Dataset excerpt:

════════════════

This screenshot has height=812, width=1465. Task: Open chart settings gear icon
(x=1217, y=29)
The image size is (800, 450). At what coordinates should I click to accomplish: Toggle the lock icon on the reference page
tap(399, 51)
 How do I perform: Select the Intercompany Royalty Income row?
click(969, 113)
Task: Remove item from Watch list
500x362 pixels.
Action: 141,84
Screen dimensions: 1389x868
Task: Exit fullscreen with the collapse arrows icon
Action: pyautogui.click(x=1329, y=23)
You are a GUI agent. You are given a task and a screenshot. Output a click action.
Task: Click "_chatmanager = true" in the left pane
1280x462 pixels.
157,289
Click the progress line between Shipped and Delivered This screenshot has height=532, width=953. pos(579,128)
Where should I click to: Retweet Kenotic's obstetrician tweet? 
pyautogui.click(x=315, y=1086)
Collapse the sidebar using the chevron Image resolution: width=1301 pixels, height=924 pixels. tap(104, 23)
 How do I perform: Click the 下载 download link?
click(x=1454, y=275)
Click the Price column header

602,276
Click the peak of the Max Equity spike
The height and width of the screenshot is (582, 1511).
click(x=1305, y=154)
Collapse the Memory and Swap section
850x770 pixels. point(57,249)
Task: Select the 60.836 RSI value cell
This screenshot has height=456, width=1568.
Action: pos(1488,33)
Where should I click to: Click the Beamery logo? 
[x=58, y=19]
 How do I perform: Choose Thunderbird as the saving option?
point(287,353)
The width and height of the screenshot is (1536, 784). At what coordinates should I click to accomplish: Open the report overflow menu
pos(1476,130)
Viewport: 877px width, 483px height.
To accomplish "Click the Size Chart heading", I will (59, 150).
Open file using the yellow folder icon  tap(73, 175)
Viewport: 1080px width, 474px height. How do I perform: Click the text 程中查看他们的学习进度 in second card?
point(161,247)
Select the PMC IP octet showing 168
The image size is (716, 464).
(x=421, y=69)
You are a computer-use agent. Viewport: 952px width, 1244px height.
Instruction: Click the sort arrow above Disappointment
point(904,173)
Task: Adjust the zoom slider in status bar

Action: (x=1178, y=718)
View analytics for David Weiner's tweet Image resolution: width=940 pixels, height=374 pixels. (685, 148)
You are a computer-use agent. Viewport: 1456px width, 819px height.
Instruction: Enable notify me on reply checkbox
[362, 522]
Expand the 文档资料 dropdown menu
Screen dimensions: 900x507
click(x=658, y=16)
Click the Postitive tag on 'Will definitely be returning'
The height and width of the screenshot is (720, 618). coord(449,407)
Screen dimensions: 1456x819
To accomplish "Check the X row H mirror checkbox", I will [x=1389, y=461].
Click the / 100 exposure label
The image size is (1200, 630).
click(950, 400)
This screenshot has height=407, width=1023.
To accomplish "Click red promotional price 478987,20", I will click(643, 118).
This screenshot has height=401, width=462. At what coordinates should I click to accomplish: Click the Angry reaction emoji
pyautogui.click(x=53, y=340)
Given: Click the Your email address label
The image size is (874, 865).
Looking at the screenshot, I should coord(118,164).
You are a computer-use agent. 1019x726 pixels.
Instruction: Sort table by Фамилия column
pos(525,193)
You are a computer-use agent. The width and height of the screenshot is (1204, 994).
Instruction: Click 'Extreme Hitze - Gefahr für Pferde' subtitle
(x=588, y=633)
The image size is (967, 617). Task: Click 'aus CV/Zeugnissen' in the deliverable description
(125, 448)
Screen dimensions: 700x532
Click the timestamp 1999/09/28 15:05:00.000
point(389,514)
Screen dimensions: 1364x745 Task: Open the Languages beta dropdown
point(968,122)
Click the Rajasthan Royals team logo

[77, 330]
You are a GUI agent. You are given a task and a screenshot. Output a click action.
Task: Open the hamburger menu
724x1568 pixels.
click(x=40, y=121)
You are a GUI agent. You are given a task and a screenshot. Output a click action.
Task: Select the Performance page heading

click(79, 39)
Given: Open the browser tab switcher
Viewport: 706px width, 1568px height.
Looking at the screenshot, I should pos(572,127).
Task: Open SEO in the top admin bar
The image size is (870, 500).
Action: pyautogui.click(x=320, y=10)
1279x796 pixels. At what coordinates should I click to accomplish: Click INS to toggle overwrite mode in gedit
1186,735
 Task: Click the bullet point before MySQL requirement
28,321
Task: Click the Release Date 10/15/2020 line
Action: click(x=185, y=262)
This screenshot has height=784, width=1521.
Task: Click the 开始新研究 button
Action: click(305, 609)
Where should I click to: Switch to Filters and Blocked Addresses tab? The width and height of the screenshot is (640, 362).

════════════════

* [Your instructions]: Please switch "Viewport" to "Window" throughout the records and give all the lines again, leaving everything else unchanged.

* [Full solution]:
This screenshot has height=812, width=1465. Task: Open chart settings gear icon
(x=1217, y=29)
The image size is (800, 450). At what coordinates should I click to accomplish: Toggle the lock icon on the reference page
tap(399, 51)
 How do I perform: Select the Intercompany Royalty Income row?
click(969, 113)
Task: Remove item from Watch list
500x362 pixels.
Action: 141,84
Screen dimensions: 1389x868
Task: Exit fullscreen with the collapse arrows icon
Action: pyautogui.click(x=1329, y=23)
You are a GUI agent. You are given a task and a screenshot. Output a click action.
Task: Click "_chatmanager = true" in the left pane
1280x462 pixels.
157,289
Click the progress line between Shipped and Delivered This screenshot has height=532, width=953. pos(579,128)
Where should I click to: Retweet Kenotic's obstetrician tweet? 
pyautogui.click(x=315, y=1086)
Collapse the sidebar using the chevron Image resolution: width=1301 pixels, height=924 pixels. tap(104, 23)
 How do I perform: Click the 下载 download link?
click(x=1454, y=275)
Click the Price column header

602,276
Click the peak of the Max Equity spike
The height and width of the screenshot is (582, 1511).
click(x=1305, y=154)
Collapse the Memory and Swap section
850x770 pixels. point(57,249)
Task: Select the 60.836 RSI value cell
This screenshot has height=456, width=1568.
Action: pos(1488,33)
Where should I click to: Click the Beamery logo? 
[x=58, y=19]
 How do I perform: Choose Thunderbird as the saving option?
point(287,353)
The width and height of the screenshot is (1536, 784). At what coordinates should I click to accomplish: Open the report overflow menu
pos(1476,130)
Window: 877px width, 483px height.
To accomplish "Click the Size Chart heading", I will (59, 150).
Open file using the yellow folder icon  tap(73, 175)
Window: 1080px width, 474px height. How do I perform: Click the text 程中查看他们的学习进度 in second card?
point(161,247)
Select the PMC IP octet showing 168
The image size is (716, 464).
(x=421, y=69)
You are a computer-use agent. Window: 952px width, 1244px height.
Instruction: Click the sort arrow above Disappointment
point(904,173)
Task: Adjust the zoom slider in status bar

Action: (x=1178, y=718)
View analytics for David Weiner's tweet Image resolution: width=940 pixels, height=374 pixels. (685, 148)
You are a computer-use agent. Window: 1456px width, 819px height.
Instruction: Enable notify me on reply checkbox
[362, 522]
Expand the 文档资料 dropdown menu
Screen dimensions: 900x507
click(x=658, y=16)
Click the Postitive tag on 'Will definitely be returning'
The height and width of the screenshot is (720, 618). coord(449,407)
Screen dimensions: 1456x819
To accomplish "Check the X row H mirror checkbox", I will [x=1389, y=461].
Click the / 100 exposure label
The image size is (1200, 630).
click(950, 400)
This screenshot has height=407, width=1023.
To accomplish "Click red promotional price 478987,20", I will click(643, 118).
This screenshot has height=401, width=462. At what coordinates should I click to accomplish: Click the Angry reaction emoji
pyautogui.click(x=53, y=340)
Given: Click the Your email address label
The image size is (874, 865).
Looking at the screenshot, I should coord(118,164).
You are a computer-use agent. 1019x726 pixels.
Instruction: Sort table by Фамилия column
pos(525,193)
You are a computer-use agent. The width and height of the screenshot is (1204, 994).
Instruction: Click 'Extreme Hitze - Gefahr für Pferde' subtitle
(x=588, y=633)
The image size is (967, 617). Task: Click 'aus CV/Zeugnissen' in the deliverable description
(125, 448)
Screen dimensions: 700x532
Click the timestamp 1999/09/28 15:05:00.000
point(389,514)
Screen dimensions: 1364x745 Task: Open the Languages beta dropdown
point(968,122)
Click the Rajasthan Royals team logo

[77, 330]
You are a GUI agent. You are given a task and a screenshot. Output a click action.
Task: Open the hamburger menu
724x1568 pixels.
click(x=40, y=121)
You are a GUI agent. You are given a task and a screenshot. Output a click action.
Task: Select the Performance page heading

click(79, 39)
Given: Open the browser tab switcher
Window: 706px width, 1568px height.
Looking at the screenshot, I should pos(572,127).
Task: Open SEO in the top admin bar
The image size is (870, 500).
Action: pyautogui.click(x=320, y=10)
1279x796 pixels. At what coordinates should I click to accomplish: Click INS to toggle overwrite mode in gedit
1186,735
 Task: Click the bullet point before MySQL requirement
28,321
Task: Click the Release Date 10/15/2020 line
Action: click(x=185, y=262)
This screenshot has height=784, width=1521.
Task: Click the 开始新研究 button
Action: click(305, 609)
Where should I click to: Switch to Filters and Blocked Addresses tab? The width and height of the screenshot is (640, 362).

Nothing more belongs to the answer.